Exercise instructions:
Recast the lines of the listing below as a JSON list of strings, one string per line, with blank lines left out. Begin at the line that contains "Describe the element at coordinates (722, 404)", continue through the end of the listing, and leave the pictures out.
(Data records)
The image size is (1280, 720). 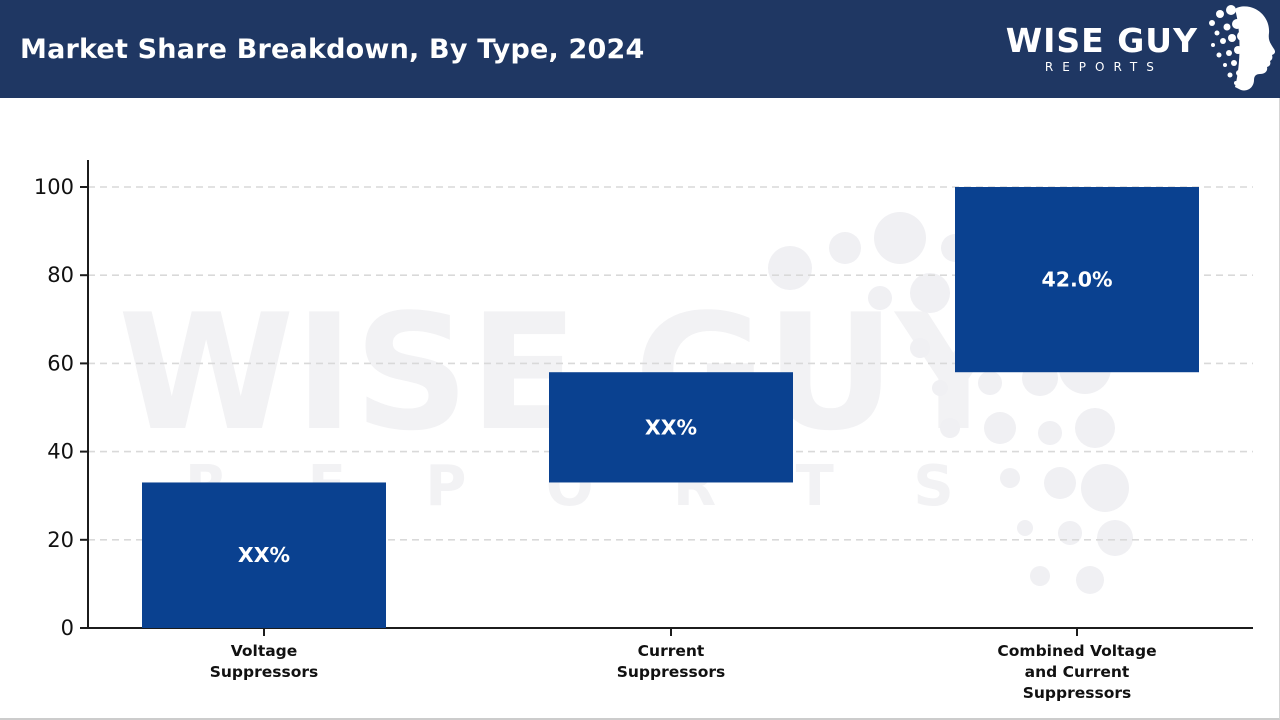 I want to click on chart-title: Market Share Breakdown, By Type, 2024, so click(x=332, y=49).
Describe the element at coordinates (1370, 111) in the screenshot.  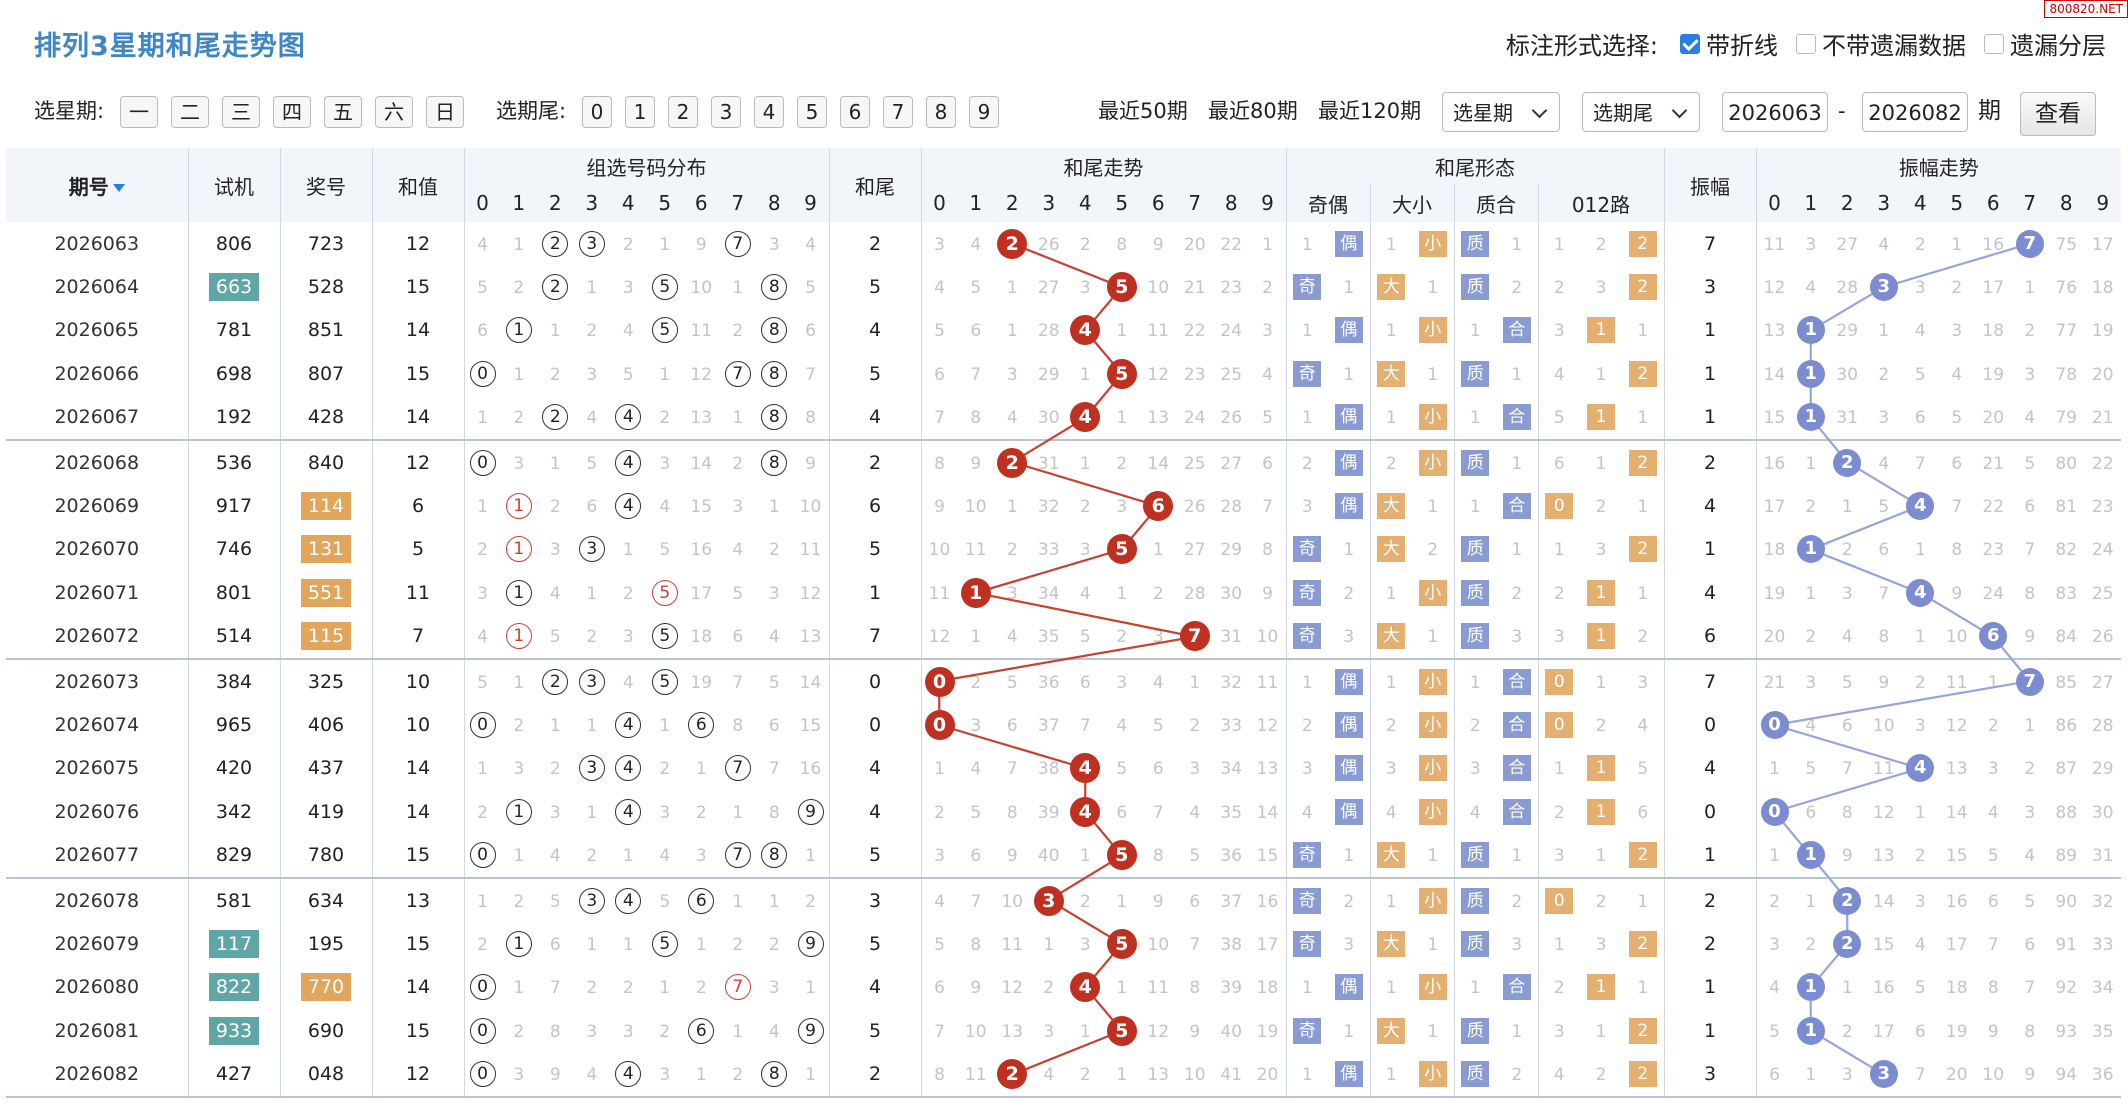
I see `recent-120-link: 最近120期` at that location.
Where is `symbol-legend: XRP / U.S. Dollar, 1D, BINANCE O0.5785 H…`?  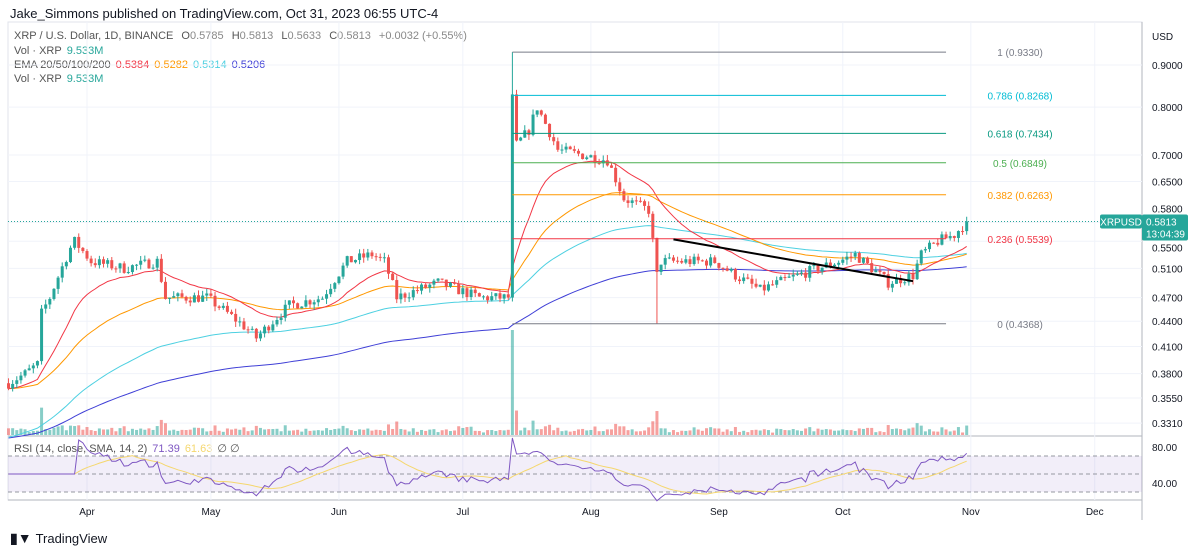 symbol-legend: XRP / U.S. Dollar, 1D, BINANCE O0.5785 H… is located at coordinates (243, 36).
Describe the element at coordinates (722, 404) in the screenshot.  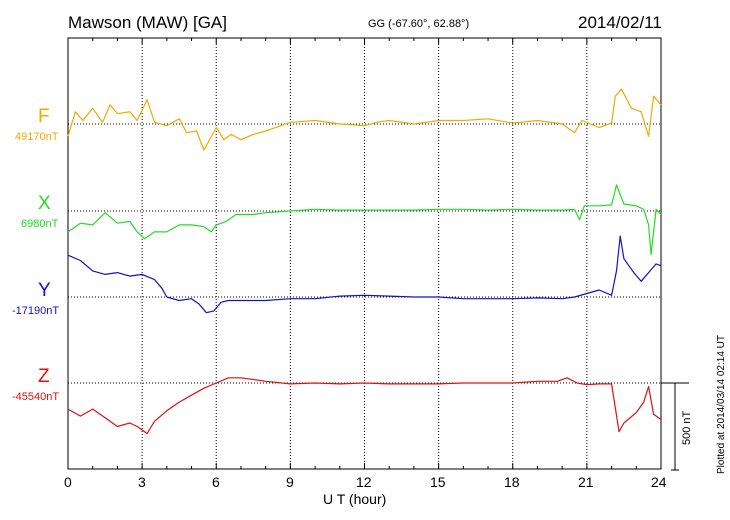
I see `plotted-timestamp: Plotted at 2014/03/14 02:14 UT` at that location.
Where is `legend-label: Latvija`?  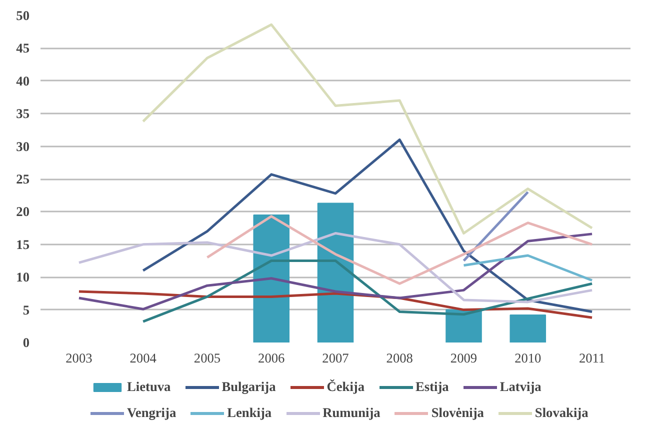
legend-label: Latvija is located at coordinates (521, 387).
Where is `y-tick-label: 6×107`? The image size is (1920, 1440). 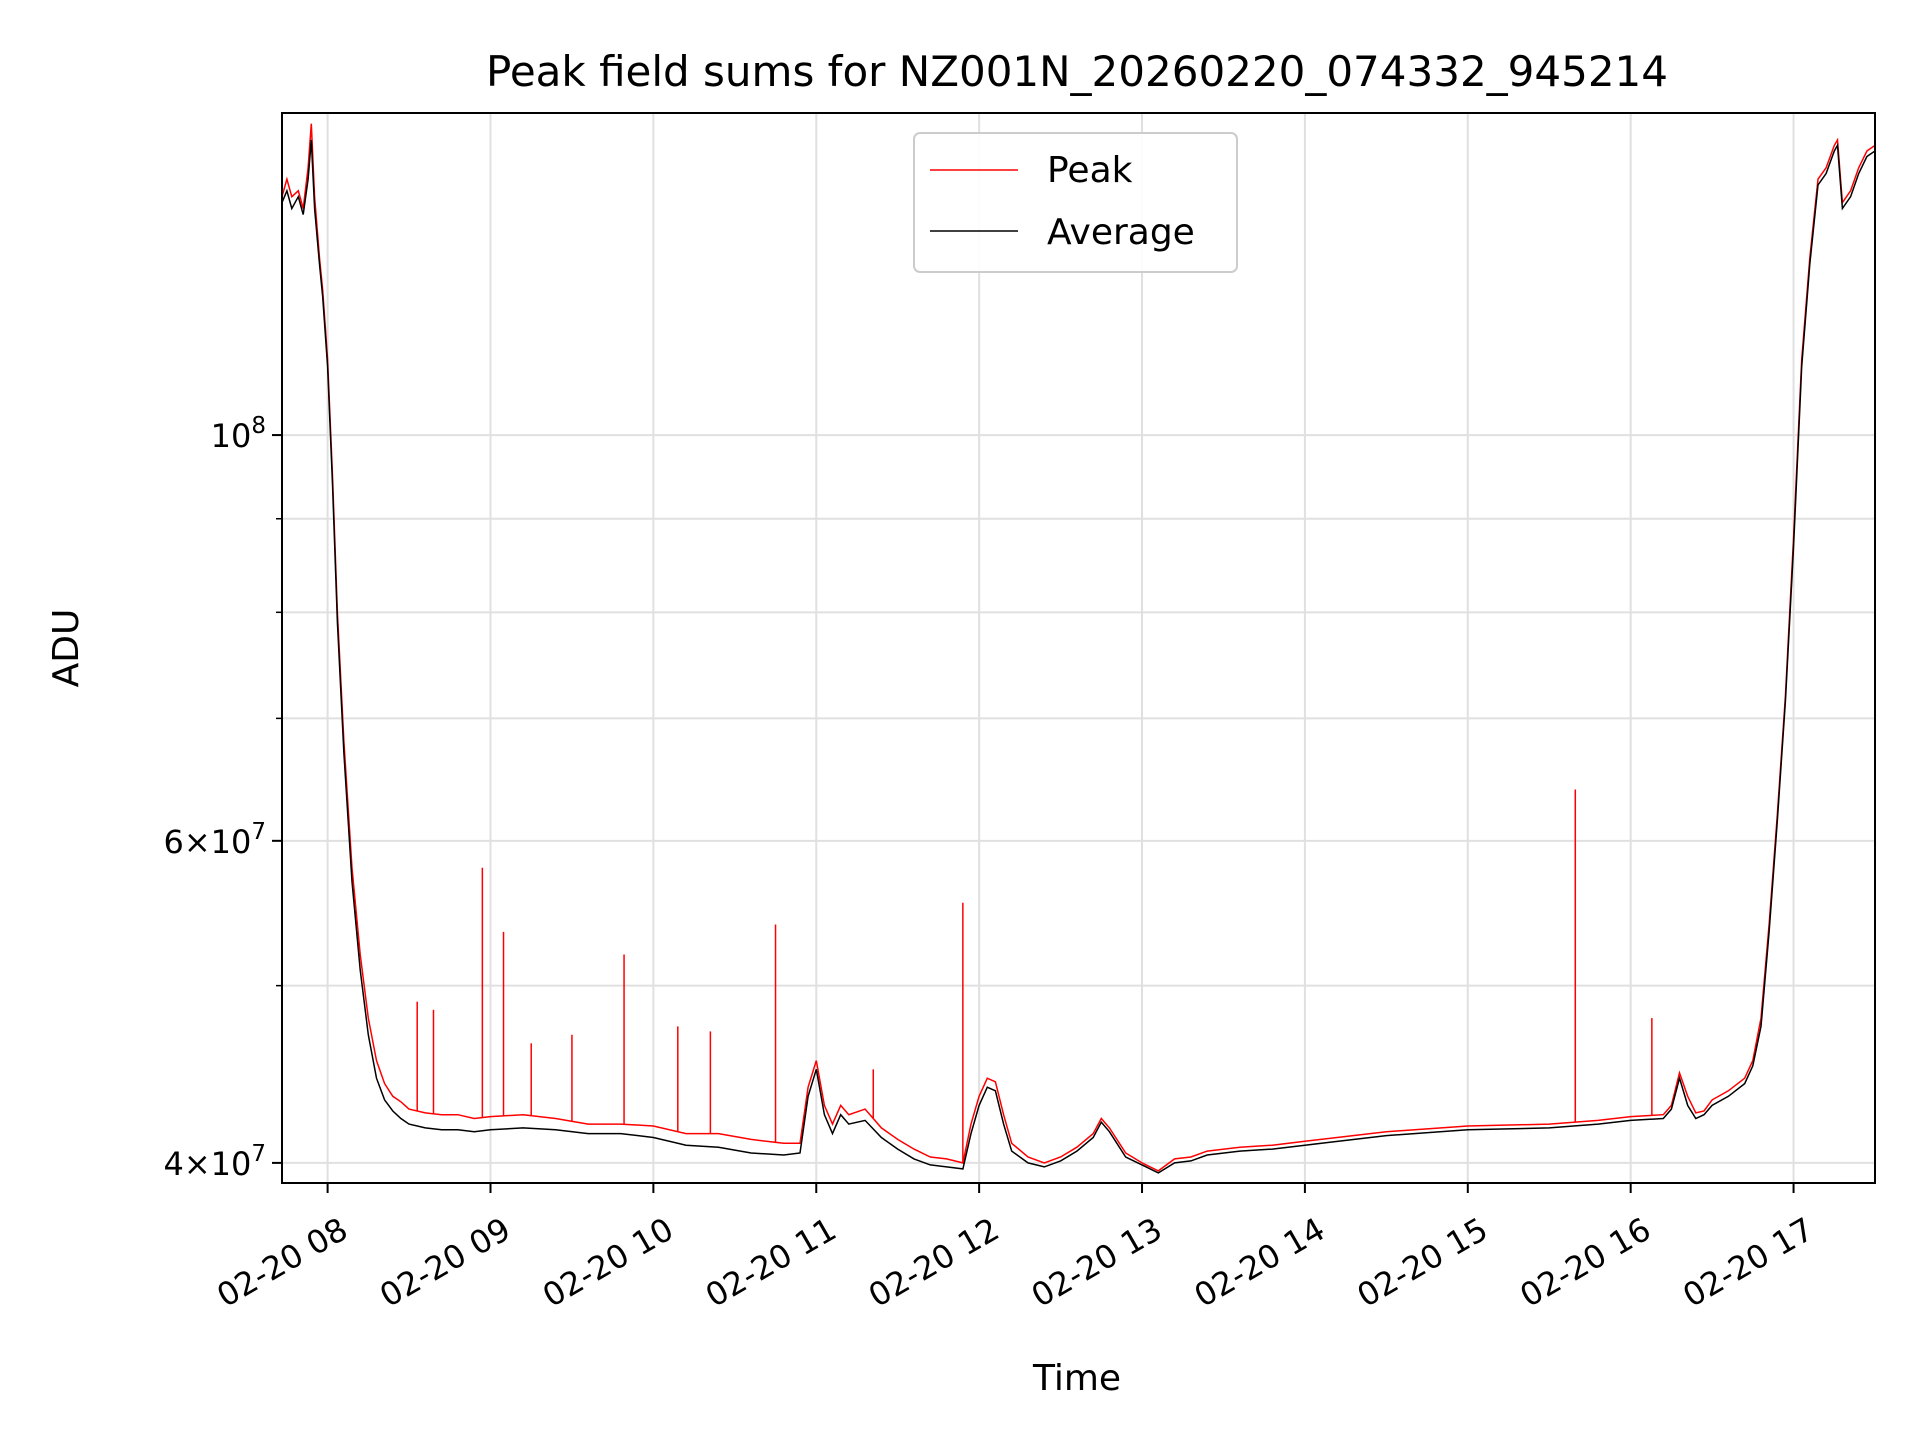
(End Data records)
Output of the task:
[
  "Describe the element at coordinates (722, 404) in the screenshot.  ",
  "I see `plotted-timestamp: Plotted at 2014/03/14 02:14 UT` at that location.",
  "Where is `legend-label: Latvija`?  ",
  "legend-label: Latvija is located at coordinates (521, 387).",
  "Where is `y-tick-label: 6×107`? The image size is (1920, 1440). "
]